(Beginning of WORKING DATA)

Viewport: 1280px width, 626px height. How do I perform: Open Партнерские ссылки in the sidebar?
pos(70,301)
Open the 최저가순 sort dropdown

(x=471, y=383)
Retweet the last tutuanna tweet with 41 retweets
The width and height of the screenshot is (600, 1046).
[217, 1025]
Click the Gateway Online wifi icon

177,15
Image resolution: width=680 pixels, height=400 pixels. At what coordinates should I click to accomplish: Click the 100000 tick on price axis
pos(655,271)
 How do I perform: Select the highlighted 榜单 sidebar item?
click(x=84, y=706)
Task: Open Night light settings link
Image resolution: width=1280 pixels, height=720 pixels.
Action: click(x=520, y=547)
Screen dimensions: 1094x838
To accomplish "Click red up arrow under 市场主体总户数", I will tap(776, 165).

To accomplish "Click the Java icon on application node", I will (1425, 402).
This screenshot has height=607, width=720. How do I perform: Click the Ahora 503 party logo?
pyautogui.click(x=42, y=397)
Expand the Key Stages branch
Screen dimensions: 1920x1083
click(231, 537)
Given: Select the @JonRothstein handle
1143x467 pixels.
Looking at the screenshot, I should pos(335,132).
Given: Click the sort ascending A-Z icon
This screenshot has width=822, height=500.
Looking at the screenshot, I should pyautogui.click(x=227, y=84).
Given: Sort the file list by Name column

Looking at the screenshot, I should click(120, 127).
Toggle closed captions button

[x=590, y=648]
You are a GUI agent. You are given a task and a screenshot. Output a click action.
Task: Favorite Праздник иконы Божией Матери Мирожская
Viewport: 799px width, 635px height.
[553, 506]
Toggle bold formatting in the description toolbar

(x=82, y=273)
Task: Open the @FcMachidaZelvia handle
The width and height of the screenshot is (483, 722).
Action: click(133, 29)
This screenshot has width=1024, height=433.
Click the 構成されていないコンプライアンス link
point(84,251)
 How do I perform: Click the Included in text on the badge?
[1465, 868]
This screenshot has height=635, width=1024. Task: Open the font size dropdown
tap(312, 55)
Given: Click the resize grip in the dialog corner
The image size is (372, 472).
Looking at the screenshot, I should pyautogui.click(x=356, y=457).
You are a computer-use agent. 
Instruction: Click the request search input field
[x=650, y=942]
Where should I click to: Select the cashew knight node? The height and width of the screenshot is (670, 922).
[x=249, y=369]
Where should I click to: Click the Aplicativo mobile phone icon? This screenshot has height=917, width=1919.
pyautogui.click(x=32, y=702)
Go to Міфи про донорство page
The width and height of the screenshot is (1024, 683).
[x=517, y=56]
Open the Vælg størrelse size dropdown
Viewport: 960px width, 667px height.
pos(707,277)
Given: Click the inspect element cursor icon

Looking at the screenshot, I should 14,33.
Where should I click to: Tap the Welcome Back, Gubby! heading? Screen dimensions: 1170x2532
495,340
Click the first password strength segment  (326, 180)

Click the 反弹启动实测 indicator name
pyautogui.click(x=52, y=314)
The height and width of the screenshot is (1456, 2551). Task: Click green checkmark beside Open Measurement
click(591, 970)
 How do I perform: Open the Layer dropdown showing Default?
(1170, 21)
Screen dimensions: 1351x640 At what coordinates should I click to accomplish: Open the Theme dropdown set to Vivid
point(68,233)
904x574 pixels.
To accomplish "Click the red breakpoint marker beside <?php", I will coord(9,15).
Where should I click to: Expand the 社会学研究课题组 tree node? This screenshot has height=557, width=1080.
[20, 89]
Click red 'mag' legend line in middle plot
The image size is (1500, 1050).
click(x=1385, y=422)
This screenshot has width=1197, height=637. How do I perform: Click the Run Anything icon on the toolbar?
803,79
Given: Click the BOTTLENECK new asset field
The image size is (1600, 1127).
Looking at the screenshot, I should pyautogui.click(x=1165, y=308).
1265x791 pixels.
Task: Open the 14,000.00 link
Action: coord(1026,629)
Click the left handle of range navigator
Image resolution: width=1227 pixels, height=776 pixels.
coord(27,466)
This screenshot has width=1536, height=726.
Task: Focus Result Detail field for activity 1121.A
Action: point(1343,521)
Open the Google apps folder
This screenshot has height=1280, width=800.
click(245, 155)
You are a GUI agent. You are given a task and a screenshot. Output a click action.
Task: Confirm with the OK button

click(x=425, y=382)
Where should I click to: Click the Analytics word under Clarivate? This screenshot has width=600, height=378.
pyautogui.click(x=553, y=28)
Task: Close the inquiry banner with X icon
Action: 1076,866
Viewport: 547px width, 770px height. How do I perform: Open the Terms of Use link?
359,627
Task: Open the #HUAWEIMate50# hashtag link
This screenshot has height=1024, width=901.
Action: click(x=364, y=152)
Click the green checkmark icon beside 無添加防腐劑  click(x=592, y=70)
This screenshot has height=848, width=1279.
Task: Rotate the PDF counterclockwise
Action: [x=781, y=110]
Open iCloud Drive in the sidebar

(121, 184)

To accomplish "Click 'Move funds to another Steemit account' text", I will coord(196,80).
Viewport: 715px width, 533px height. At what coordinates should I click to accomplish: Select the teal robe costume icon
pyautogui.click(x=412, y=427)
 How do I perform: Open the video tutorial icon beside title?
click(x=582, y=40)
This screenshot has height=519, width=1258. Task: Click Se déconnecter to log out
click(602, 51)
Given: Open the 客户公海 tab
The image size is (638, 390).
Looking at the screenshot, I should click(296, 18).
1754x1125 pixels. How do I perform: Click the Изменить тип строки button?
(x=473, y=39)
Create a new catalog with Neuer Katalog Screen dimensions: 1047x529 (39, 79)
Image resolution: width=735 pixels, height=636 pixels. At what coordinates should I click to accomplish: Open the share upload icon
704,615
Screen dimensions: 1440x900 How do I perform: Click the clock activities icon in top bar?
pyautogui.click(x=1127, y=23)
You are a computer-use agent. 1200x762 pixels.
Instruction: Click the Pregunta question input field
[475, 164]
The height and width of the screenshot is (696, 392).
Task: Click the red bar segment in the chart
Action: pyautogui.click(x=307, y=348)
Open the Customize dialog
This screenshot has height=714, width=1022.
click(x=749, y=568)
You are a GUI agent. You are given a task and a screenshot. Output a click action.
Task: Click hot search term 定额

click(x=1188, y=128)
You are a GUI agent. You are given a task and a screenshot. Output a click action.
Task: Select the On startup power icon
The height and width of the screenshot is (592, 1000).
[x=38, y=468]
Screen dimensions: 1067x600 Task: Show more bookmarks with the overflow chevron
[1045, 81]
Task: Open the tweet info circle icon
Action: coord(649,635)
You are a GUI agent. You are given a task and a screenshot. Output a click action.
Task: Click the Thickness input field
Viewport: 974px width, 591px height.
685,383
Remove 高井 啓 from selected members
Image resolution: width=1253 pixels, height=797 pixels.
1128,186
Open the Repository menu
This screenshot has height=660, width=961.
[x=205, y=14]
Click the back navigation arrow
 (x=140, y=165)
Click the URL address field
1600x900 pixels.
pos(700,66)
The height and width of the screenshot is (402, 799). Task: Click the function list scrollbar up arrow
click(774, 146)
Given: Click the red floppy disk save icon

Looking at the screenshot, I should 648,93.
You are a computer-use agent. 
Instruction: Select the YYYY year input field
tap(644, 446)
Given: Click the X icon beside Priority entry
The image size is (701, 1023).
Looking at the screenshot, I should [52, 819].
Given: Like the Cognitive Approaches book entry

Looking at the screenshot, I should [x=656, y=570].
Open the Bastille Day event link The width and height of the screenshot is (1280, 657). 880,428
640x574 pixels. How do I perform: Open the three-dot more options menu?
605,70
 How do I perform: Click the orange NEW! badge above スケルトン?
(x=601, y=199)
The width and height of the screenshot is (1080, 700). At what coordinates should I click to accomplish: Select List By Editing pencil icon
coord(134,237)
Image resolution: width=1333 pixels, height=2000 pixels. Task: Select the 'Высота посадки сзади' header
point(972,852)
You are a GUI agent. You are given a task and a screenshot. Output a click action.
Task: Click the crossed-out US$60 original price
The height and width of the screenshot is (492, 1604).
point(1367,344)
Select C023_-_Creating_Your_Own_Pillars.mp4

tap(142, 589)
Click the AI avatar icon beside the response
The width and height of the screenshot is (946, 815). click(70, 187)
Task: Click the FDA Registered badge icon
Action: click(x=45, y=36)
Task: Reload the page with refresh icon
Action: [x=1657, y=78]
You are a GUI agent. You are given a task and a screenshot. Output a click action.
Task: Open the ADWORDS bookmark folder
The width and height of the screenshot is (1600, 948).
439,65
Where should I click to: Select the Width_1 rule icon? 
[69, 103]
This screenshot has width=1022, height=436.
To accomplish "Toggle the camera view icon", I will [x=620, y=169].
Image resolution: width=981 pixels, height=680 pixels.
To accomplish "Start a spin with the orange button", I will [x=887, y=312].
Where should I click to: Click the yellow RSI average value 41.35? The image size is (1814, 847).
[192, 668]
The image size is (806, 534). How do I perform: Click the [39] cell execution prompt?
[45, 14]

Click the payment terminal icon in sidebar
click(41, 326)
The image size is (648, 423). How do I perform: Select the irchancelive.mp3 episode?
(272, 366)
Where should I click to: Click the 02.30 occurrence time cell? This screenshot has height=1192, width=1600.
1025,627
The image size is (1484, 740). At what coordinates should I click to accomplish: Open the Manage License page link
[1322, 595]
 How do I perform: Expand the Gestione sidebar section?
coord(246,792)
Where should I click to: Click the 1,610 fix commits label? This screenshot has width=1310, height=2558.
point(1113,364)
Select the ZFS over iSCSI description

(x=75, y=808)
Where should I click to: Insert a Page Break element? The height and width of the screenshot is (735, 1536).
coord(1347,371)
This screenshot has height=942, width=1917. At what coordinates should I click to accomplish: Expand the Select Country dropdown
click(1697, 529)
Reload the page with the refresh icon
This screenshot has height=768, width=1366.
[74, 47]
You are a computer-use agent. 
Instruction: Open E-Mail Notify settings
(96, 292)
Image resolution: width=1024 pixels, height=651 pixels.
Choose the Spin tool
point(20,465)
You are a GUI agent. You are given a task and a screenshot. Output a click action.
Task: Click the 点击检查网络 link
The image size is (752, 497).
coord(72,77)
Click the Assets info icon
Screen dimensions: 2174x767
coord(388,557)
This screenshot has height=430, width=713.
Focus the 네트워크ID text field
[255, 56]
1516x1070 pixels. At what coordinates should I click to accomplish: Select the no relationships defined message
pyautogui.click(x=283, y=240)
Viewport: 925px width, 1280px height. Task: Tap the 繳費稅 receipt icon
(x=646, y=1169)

(End of WORKING DATA)

PROBLEM TO WORK ON — The range runs from the line with "The image size is (701, 1023)." up to and including the line with "Task: Click the crossed-out" in the listing above; please write out exactly those lines and nothing more.

RESULT BELOW —
The image size is (701, 1023).
Looking at the screenshot, I should [52, 819].
Given: Like the Cognitive Approaches book entry

Looking at the screenshot, I should [x=656, y=570].
Open the Bastille Day event link The width and height of the screenshot is (1280, 657). 880,428
640x574 pixels. How do I perform: Open the three-dot more options menu?
605,70
 How do I perform: Click the orange NEW! badge above スケルトン?
(x=601, y=199)
The width and height of the screenshot is (1080, 700). At what coordinates should I click to accomplish: Select List By Editing pencil icon
coord(134,237)
Image resolution: width=1333 pixels, height=2000 pixels. Task: Select the 'Высота посадки сзади' header
point(972,852)
You are a GUI agent. You are given a task and a screenshot. Output a click action.
Task: Click the crossed-out US$60 original price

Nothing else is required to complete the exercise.